When I was studying at the seminary to glean my calling to be a deacon we were advised to "prune, prune, prune."  In other words, drop out of everything and concentrate on this one thing.  Naturally that didn't apply to family and work, but to all things church.  That was hard for most of us - dropping out of the choir, out of committees, out of a whole lot of busy work to concentrate on the important stuff.  (More about the freedom of discipline and liberation of obedience another time)

After ordination we were encouraged to play our "NO card".  Lots of people are going to ask us for lots of things, and being charitable souls our inclination is to say yes.  With a NO card you don't have to give it a second thought or toss and turn over "whether to or should I?"  You just play the card and go back to the core mission.

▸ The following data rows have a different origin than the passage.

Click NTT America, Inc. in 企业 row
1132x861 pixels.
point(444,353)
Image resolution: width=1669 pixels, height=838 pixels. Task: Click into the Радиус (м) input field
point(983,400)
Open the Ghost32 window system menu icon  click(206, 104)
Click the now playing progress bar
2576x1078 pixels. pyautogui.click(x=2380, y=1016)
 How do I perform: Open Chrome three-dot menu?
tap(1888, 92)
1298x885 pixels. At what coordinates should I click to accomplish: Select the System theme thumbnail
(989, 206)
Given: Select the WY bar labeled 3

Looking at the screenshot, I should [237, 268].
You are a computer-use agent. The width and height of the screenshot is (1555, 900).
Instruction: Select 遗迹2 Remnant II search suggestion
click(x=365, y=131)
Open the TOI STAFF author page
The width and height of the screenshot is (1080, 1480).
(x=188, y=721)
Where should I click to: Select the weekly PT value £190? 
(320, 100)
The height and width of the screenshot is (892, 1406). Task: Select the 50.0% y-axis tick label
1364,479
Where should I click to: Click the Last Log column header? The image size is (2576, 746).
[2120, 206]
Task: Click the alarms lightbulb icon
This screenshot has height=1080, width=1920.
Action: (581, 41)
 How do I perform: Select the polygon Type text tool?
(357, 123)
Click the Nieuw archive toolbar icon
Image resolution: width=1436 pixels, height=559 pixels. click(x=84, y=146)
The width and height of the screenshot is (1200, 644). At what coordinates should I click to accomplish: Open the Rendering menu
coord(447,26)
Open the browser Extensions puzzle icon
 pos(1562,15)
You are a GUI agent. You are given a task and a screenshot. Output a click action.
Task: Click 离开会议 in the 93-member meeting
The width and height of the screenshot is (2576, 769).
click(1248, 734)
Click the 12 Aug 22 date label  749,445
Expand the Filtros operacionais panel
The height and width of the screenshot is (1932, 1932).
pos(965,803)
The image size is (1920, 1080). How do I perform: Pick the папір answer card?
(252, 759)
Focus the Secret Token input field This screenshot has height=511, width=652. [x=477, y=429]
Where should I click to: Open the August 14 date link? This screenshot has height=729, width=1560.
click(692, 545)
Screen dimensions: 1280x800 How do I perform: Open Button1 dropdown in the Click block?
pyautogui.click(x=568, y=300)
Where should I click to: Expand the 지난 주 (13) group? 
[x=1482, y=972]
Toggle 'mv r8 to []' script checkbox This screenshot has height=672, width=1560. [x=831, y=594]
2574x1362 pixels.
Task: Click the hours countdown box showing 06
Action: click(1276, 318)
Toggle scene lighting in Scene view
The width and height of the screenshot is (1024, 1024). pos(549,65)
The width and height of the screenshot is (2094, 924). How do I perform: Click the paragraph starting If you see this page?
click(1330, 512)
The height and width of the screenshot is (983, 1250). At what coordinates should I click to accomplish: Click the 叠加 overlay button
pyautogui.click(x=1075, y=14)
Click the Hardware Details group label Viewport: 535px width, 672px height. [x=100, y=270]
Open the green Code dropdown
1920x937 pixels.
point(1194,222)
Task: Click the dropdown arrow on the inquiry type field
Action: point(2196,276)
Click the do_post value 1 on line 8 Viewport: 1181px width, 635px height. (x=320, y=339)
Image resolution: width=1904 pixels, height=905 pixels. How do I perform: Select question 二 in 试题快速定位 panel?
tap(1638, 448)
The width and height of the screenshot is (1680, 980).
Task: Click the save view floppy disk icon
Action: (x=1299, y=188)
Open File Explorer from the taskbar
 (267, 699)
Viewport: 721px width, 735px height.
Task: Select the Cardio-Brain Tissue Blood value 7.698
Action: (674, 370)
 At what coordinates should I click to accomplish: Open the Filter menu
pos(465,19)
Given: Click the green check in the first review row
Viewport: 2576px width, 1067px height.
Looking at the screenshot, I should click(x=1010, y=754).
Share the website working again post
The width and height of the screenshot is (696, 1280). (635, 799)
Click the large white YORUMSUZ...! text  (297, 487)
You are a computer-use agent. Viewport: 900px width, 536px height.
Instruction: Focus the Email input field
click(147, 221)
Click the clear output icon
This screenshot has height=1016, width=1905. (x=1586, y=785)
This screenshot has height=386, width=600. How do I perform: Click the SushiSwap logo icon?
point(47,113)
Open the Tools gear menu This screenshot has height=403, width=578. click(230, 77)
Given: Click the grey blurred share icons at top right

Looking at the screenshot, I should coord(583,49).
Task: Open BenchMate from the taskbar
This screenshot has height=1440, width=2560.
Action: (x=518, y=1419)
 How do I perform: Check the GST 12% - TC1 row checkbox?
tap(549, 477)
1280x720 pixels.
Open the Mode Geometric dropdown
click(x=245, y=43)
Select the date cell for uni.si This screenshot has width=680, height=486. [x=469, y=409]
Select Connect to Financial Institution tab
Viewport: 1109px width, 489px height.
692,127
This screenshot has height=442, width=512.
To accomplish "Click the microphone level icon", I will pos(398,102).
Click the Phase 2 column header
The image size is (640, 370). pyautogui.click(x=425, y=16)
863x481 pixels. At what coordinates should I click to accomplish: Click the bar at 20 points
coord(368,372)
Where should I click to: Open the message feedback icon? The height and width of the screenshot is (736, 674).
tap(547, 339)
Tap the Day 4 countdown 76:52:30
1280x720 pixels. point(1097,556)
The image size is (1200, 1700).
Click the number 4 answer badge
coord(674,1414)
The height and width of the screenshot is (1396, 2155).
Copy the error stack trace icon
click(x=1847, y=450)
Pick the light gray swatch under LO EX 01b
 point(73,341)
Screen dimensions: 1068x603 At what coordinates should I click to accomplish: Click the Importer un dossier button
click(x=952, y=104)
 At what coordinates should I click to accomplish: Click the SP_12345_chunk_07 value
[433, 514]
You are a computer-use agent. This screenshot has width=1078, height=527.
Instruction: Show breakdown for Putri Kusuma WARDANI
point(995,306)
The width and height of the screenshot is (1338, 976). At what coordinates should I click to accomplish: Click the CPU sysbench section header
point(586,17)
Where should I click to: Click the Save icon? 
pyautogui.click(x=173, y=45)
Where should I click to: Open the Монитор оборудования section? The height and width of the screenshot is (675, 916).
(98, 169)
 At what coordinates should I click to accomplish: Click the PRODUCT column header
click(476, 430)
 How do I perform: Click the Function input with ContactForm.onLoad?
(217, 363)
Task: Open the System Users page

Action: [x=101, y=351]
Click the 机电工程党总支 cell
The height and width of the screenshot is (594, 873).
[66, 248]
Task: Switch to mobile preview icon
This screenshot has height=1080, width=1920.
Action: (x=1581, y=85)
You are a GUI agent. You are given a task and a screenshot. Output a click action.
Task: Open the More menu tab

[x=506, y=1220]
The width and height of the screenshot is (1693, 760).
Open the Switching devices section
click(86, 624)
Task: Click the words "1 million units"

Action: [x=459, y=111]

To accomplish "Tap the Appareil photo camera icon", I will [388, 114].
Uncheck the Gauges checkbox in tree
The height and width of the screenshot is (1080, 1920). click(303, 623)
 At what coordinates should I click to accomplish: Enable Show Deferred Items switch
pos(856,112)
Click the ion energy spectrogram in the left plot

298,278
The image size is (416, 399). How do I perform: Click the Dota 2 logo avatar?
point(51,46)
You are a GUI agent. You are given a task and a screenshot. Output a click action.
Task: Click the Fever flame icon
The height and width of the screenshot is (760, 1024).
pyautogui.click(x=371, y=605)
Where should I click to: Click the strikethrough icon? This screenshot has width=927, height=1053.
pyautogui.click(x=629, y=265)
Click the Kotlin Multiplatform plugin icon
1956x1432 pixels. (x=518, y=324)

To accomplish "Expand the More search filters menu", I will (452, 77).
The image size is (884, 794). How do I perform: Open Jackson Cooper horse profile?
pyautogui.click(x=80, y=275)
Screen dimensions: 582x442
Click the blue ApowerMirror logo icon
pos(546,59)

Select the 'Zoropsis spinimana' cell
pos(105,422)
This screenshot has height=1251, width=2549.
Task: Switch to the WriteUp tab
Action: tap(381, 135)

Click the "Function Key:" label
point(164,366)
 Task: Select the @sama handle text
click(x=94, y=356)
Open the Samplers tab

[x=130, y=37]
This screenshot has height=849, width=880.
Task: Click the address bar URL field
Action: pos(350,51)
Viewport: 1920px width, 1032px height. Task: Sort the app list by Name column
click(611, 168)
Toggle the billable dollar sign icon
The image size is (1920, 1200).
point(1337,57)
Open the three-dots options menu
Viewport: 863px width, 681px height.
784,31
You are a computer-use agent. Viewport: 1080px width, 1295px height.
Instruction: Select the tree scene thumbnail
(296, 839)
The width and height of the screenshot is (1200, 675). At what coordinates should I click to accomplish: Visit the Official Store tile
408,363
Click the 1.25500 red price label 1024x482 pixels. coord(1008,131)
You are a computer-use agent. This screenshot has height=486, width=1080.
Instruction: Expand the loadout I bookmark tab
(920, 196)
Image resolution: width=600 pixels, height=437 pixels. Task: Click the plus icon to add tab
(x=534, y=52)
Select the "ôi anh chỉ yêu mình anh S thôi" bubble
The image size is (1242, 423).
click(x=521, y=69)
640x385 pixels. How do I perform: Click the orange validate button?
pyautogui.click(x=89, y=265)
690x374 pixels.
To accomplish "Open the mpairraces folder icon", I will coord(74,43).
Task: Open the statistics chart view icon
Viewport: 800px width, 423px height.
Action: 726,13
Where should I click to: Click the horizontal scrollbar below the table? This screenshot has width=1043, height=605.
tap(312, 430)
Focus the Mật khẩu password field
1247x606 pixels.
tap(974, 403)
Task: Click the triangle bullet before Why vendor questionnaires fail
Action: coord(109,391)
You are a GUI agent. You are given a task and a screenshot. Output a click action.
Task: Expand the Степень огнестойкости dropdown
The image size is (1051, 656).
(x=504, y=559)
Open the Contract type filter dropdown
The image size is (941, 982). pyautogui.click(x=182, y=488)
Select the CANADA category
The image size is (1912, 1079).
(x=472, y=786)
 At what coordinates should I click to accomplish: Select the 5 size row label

What was true of my spiritual vocation has also been true in my professional vocation and maybe in yours.  We get asked to take on increasing roles of responsibility in our associations if we've shown the slightest hint of enthusiasm and success in our committee roles - and that's OK.  But how do we know when enough is too much?  When is it time to say no?

I am a member of an organization that has seen at least 3 volunteer presidents in the last five finish out their year with shattered marriages.  It may not have been the tremendous work load on top of a tremendous work load that caused the marriage to fail, who knows what underlying issues were already in play? - but it certainly didn't help.

This is not to say that many, many people haven't been very successful in extending their passion at work to their entire industry through their professional association - I've met them and seen it done.  I admire them.  Their industry is better for it.  The reason they do it so well is that they also have a NO card which they play in other places at strategic times.